The Second Circuit was the first to apply dual motivation analysis to a Batson challenge. In Howard, v. Senkowski,26 the prosecutor conceded that race had been a factor in his peremptory challenge to the panel’s only two black members,27 but he said that race had not been an overriding or a major factor.28 The defendant countered that the prosecutor’s race-neutral justifications were pretextual, but the trial judge disagreed, stating that race had been “part of a totality of factors” for the prosecutor’s challenges, but that the prosecutor had also articulated neutral explanations which were not pretextual. The trial court concluded that the defendant had failed “to establish purposeful discrimination.” 29 The Second Circuit held that dual motivation analysis applies to Batson claims and remanded the case to the district court to decide whether the prosecutor would have exercised the peremptory challenge anyway, for solely race-neutral reasons.

**Tasks to perform:**
• A. Please list every court named in the excerpt on Batson challenges.
• B. In the excerpt on Batson challenges, what was the district court told to decide on remand?
• C. Carry the excerpt on Batson challenges forward from its final sentence.
The data that come next are separate from the excerpt on Batson challenges.

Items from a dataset
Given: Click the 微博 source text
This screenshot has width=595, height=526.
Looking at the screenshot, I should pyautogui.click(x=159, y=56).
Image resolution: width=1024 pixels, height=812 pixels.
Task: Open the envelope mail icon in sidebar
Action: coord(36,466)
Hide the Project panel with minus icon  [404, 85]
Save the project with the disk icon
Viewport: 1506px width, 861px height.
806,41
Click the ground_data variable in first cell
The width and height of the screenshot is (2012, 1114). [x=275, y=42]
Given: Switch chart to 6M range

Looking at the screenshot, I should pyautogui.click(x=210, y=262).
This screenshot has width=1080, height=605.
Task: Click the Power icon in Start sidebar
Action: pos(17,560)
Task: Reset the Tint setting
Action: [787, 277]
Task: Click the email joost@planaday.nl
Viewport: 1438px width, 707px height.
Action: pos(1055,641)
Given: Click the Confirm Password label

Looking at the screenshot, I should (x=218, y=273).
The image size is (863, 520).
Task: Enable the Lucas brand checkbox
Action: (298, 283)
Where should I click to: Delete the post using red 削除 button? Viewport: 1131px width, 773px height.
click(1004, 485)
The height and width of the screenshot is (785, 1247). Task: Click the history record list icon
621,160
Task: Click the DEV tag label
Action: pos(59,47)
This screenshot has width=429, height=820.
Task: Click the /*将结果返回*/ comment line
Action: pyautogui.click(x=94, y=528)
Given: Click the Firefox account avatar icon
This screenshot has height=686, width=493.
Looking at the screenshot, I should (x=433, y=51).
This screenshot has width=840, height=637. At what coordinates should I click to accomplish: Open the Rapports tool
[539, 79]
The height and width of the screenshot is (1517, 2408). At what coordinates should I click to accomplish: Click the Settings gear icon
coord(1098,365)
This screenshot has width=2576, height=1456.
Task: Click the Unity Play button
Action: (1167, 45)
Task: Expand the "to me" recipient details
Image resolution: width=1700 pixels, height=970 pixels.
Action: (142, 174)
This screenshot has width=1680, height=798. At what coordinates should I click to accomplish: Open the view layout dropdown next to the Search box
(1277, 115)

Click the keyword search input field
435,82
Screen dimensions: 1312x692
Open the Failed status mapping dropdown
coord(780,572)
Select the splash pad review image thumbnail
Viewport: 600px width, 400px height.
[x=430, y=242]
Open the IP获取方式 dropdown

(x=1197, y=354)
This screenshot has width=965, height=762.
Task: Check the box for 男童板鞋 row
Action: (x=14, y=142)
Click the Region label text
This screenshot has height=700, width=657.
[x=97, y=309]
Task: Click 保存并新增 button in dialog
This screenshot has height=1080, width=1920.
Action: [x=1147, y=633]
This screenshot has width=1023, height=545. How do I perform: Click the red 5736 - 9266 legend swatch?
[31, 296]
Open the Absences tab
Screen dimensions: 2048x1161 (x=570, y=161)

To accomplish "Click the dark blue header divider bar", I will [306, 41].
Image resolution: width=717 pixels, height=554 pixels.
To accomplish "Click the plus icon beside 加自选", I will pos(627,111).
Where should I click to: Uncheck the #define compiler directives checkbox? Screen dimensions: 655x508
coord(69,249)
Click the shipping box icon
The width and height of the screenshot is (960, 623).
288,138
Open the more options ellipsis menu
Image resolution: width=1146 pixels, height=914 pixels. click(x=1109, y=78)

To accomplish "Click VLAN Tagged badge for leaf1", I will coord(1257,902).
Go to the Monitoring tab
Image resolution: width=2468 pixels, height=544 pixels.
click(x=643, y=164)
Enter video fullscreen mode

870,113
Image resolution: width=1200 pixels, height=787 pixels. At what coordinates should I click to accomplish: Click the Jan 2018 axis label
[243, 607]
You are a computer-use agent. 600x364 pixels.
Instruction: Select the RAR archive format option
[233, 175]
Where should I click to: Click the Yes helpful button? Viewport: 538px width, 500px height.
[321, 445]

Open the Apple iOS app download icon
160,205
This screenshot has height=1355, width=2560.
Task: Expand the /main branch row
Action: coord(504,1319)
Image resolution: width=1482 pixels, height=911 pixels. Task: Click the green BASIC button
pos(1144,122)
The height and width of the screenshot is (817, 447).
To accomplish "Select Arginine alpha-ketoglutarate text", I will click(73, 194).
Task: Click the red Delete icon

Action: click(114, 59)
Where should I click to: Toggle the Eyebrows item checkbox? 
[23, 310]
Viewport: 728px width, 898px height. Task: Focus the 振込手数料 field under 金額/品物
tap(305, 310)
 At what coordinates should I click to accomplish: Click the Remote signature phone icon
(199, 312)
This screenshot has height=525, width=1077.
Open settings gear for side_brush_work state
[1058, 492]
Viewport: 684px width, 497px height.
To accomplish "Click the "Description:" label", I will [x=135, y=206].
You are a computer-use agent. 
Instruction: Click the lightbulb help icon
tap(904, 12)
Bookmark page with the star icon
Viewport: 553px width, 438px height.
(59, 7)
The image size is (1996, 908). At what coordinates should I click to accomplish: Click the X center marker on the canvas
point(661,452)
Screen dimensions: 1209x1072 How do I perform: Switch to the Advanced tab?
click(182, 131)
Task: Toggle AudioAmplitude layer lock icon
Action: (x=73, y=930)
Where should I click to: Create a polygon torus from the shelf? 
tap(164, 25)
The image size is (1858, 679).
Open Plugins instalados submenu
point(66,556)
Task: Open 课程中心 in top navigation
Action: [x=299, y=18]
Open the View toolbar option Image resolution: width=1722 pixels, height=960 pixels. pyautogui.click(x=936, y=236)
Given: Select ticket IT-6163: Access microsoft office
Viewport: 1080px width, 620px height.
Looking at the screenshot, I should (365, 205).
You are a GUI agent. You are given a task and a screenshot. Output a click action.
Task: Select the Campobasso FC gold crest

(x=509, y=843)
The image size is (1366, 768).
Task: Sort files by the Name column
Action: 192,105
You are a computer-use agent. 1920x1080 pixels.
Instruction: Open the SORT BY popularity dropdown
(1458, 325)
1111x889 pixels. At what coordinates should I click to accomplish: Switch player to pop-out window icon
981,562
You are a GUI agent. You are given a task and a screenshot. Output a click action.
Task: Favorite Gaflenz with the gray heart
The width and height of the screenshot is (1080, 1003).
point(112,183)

**Replies:**
• A. The Second Circuit, the trial court, the district court

• B. Whether the prosecutor would have exercised the peremptory challenge anyway, for solely race-neutral reasons.

• C.
In deciding that the dual motivation defense applies, the Second Circuit looked to the Supreme Court’s pre-Batson equal protection cases, including Washington v. Davis,30 Village of Arlington Heights v. Metropolitan Housing Development Corp,31 and Mt. Healthy City School Board of Education v. Doyle.32 In those earlier equal protection discrimination cases, the Supreme Court articulated several guiding principles:
1) Racial discrimination under the Equal Protection Clause requires “a racially discriminatory purpose”; racially “disproportionate impact” will not suffice.33
2) A plaintiff need not prove that the challenged action rested solely on ra-[251]*251dally discriminatory purposes; rather the test is whether “a discriminatory purpose has been a motivating factor in the decision.”34
3) If the plaintiff shows that a discriminatory purpose motivated a decision in part, the defendant then bears the burden of establishing that he would have made the same decision if the discriminatory purpose had not been considered or had not existed.35
C. Batson Applies Even When the Litigant’s Peremptory Strike is Not Motivated “Solely” By a Discriminatory Purpose.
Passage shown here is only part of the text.